Hommage à Ekambi Brillant

C’est avec une tristesse indicible que nous avons accueilli la nouvelle du décès d’Ekambi Brillant.

Ekambi Brillant était un père pour moi. Nous entretenions une relation de père et fils. Il ne se passait pas une semaine sans que nous n’échangions. Il avait beaucoup de projets qu’il n’aura malheureusement pas le temps de mener à son terme.

Chanteur de charme et de talent, Ekambi Ekambi Louis Brillant est né le 18 juin 1948 à Dibombari. Celui qu’on surnomme Mot’a Muenya (l’homme important) a contribué à révolutionner le Makossa en y introduisant le piano, les instruments à vents et le violon. Il est aussi connu pour son élégance remarquable. Il est le premier artiste camerounais qui a su incarner le mot « Star ».

A sa naissance, sa mère tombe gravement malade et le bébé âgé d’à peine deux jours est confié à sa grand-mère qui se trouve sur l’île de Djébalè. Il a été bercé dès la tendre enfance au rythme des mélodies religieuses.

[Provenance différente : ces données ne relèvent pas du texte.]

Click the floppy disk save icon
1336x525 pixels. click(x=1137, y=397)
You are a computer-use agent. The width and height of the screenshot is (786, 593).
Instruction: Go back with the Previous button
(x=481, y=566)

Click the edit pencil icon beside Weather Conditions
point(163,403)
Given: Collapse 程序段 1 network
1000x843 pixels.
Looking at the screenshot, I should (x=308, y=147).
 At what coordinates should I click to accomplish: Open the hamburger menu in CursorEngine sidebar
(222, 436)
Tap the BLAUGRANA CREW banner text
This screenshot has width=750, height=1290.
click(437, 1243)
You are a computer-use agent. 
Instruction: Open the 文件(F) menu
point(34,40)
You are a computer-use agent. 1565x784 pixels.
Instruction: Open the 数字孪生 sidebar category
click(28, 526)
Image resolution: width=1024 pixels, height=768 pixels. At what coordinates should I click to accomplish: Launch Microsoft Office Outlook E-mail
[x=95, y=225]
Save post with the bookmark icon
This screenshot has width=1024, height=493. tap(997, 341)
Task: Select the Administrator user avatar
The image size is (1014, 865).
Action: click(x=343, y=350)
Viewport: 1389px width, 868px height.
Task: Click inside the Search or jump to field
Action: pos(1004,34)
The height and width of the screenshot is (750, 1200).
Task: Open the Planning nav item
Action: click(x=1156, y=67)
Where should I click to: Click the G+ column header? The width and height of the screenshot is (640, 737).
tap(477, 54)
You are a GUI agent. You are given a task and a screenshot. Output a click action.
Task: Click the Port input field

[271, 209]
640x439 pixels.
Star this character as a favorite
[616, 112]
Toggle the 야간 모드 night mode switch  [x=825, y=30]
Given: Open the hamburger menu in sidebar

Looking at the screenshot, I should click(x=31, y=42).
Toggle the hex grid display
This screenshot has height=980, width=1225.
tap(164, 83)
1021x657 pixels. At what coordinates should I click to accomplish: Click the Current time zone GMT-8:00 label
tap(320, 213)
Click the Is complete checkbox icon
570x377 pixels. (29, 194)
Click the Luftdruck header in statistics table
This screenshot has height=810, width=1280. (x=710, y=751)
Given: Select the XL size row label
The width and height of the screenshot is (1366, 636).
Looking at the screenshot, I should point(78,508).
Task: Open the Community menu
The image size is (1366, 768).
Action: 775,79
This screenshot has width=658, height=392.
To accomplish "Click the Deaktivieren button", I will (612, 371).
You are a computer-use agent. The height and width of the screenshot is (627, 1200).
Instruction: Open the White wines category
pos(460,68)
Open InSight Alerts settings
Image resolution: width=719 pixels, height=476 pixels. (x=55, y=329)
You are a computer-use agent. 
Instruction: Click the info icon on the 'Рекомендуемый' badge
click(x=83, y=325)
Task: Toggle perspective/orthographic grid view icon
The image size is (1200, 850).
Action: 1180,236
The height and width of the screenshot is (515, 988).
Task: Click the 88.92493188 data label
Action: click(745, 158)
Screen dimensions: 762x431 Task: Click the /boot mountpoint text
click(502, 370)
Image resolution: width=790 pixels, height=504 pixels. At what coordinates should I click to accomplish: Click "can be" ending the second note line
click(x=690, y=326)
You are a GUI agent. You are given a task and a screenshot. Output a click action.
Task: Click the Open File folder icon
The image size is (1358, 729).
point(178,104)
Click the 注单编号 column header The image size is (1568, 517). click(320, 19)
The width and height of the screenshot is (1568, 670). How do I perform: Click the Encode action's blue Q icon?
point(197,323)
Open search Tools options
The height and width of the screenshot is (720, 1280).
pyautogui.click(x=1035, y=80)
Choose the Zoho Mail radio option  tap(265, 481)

Ancienne d’église et choriste, sa grand-mère l’emmenait avec elle aux répétitions de la chorale en prenant soin de mettre le bébé dans une corbeille. Il a tété les seins de sa grand-mère jusqu’à l’âge de 7 ans. Sur l’île de Djébalè où il vivait avec ses grands-parents, il se forme au chant en regardant chanter les piroguiers qui rentraient de la mer.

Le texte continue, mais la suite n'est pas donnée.